Title: | Transport of estrone 3-sulfate mediated by organic anion transporter OATP4C1: estrone 3-sulfate binds to the different recognition site for digoxin in OATP4C1. |
Authors: | Yamaguchi, Hiroaki Browse this author →KAKEN DB | Sugie, Misa Browse this author | Okada, Masahiro Browse this author | Mikkaichi, Tsuyoshi Browse this author | Toyohara, Takafumi Browse this author | Abe, Takaaki Browse this author →KAKEN DB | Goto, Junichi Browse this author →KAKEN DB | Hishinuma, Takanori Browse this author →KAKEN DB | Shimada, Miki Browse this author | Mano, Nariyasu Browse this author →KAKEN DB |
Keywords: | OATP4C1 | estrone 3-sulfate | digoxin | mutual inhibition | recognition site |
Issue Date: | 2010 |
Publisher: | Japanese Society for the Study of Xenobiotics |
Journal Title: | Drug metabolism and pharmacokinetics |
Volume: | 25 |
Issue: | 3 |
Start Page: | 314 |
End Page: | 317 |
Publisher DOI: | 10.2133/dmpk.25.314 |
PMID: | 20610891 |
Abstract: | Human organic anion transporter OATP4C1 is a member of the OATP family predominantly expressed in the kidney, and contributes to the renal secretion of digoxin.

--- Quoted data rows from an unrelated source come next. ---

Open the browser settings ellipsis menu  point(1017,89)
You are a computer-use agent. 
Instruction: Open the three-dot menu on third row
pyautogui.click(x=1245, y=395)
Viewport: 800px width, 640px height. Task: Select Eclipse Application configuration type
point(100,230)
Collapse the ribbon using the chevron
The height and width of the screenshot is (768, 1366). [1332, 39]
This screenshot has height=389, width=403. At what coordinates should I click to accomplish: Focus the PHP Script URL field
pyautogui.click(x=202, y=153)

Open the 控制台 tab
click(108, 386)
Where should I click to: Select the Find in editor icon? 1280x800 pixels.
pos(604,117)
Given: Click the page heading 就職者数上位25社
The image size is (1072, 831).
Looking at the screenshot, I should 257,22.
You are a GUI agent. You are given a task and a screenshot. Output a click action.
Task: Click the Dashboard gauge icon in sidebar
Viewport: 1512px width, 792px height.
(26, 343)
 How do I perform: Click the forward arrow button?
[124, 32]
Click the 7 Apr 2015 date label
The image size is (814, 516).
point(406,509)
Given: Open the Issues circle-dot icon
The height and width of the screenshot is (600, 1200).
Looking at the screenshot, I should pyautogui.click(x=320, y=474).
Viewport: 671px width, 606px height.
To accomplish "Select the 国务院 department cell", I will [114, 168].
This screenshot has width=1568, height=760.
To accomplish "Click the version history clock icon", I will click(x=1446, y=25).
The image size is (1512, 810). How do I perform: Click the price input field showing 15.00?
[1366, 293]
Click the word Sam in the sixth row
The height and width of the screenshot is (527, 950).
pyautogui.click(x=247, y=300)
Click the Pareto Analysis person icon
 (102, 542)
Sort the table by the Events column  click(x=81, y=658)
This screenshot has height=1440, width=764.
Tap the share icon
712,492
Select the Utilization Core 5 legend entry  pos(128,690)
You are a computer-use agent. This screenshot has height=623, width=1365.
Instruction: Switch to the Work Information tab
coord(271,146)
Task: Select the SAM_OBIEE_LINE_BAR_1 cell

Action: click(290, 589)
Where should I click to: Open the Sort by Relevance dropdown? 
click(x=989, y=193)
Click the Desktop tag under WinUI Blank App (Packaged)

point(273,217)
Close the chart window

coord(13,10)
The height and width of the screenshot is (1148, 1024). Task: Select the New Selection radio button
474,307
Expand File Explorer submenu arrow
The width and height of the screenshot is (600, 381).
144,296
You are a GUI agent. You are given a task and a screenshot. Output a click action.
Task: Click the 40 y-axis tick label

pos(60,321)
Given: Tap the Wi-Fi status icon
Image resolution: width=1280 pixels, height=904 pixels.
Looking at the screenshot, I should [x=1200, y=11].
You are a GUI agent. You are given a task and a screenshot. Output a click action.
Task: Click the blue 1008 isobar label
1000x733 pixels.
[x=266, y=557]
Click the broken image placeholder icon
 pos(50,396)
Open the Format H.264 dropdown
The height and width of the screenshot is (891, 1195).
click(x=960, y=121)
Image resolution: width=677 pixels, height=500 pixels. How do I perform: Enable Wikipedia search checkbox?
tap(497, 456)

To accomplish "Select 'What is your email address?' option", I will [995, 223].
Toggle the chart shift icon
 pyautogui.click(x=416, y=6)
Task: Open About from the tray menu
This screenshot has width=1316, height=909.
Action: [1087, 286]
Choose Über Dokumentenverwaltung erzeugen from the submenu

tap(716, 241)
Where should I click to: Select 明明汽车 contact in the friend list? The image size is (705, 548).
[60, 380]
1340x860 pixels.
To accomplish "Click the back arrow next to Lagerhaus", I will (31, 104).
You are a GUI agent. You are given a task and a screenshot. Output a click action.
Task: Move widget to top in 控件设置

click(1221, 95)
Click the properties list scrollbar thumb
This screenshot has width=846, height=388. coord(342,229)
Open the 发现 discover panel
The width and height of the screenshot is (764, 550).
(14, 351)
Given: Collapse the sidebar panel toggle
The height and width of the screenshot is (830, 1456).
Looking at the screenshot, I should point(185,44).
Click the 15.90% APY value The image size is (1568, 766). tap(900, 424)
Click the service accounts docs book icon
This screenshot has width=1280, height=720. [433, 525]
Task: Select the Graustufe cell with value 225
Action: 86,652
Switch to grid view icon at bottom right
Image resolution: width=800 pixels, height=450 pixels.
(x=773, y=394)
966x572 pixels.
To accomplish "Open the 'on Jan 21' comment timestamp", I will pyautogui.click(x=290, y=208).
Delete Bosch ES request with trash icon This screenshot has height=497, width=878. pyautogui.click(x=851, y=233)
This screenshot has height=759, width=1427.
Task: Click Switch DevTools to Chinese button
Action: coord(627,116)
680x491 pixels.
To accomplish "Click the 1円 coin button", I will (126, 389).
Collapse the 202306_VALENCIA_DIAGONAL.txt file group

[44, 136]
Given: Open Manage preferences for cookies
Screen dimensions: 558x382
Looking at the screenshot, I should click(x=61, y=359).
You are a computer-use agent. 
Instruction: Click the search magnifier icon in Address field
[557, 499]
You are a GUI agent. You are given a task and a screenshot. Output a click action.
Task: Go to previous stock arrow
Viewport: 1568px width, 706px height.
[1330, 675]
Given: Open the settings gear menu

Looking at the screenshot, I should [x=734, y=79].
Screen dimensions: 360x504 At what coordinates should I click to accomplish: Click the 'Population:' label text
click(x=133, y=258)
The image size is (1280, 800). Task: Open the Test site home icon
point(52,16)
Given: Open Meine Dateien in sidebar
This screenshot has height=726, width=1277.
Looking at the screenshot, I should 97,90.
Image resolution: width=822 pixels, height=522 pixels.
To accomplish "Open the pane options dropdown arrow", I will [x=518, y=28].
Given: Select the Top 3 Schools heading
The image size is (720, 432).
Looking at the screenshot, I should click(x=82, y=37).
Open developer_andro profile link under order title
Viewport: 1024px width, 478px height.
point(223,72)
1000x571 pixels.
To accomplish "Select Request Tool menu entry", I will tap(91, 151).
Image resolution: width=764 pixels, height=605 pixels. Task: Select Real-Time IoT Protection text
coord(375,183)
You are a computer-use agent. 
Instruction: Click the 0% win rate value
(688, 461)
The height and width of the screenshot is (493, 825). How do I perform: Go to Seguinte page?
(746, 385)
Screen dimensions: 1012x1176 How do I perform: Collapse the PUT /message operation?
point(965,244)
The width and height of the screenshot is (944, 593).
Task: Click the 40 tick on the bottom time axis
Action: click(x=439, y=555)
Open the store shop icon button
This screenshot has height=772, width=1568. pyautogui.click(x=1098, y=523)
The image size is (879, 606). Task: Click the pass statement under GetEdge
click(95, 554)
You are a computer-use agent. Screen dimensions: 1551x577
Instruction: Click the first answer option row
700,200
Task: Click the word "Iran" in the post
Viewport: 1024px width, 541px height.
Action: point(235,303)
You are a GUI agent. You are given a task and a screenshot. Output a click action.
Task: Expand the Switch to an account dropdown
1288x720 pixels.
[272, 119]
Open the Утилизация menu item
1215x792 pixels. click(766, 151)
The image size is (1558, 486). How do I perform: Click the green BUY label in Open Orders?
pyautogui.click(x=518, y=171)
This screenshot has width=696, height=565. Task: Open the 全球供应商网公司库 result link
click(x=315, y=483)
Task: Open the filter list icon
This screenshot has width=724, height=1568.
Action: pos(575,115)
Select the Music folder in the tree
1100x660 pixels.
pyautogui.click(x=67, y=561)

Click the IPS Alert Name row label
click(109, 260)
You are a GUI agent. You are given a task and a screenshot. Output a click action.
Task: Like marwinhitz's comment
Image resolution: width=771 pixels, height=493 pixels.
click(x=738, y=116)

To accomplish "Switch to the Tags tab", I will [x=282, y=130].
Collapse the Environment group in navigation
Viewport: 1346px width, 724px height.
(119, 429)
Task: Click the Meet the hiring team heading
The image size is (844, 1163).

However, little is known about the characteristics of OATP4C1-madiated transport. We examined the transport of estrone 3-sulfate, which is known as a substrate for other OATPs, by OATP4C1-expressing cells. Estrone 3-sulfate was efficiently transported by OATP4C1. The Michaelis-Menten constant for estrone 3-sulfate uptake by OATP4C1 was 26.6+/-4.9 microM. Transport of estrone 3-sulfate was significantly inhibited by triiodothyronine, chenodeoxycholic acid, bromosulfophtalein, and cyclosporine, whereas known substrates of OATP4C1, digoxin and ouabain, did not change OATP4C1-mediated transport. We further examined the mutual inhibition study between estrone 3-sulfate and digoxin. Digoxin partially inhibited the estrone 3-sulfate transport, and estrone 3-sulfate did not significantly inhibit digoxin transport. The estimated IC(50) value of digoxin for OATP4C1-mediated estrone 3-sulfate transport was 119 microM. This value is not comparable with the Michaelis-Menten constant for digoxin uptake by OATP4C1 (7.8 microM) reported by Mikkaichi et al.(1)) In conclusion, we found that estrone 3-sulfate is a novel substrate for OATP4C1. Moreover, our results indicate that estrone 3-sulfate does not bind to the recognition site for digoxin in OATP4C1. |
Type: | article |
URI: | http://hdl.handle.net/2115/50982 |
Appears in Collections: | 薬学研究院 (Faculty of Pharmaceutical Sciences) > 雑誌発表論文等 (Peer-reviewed Journal Articles, etc)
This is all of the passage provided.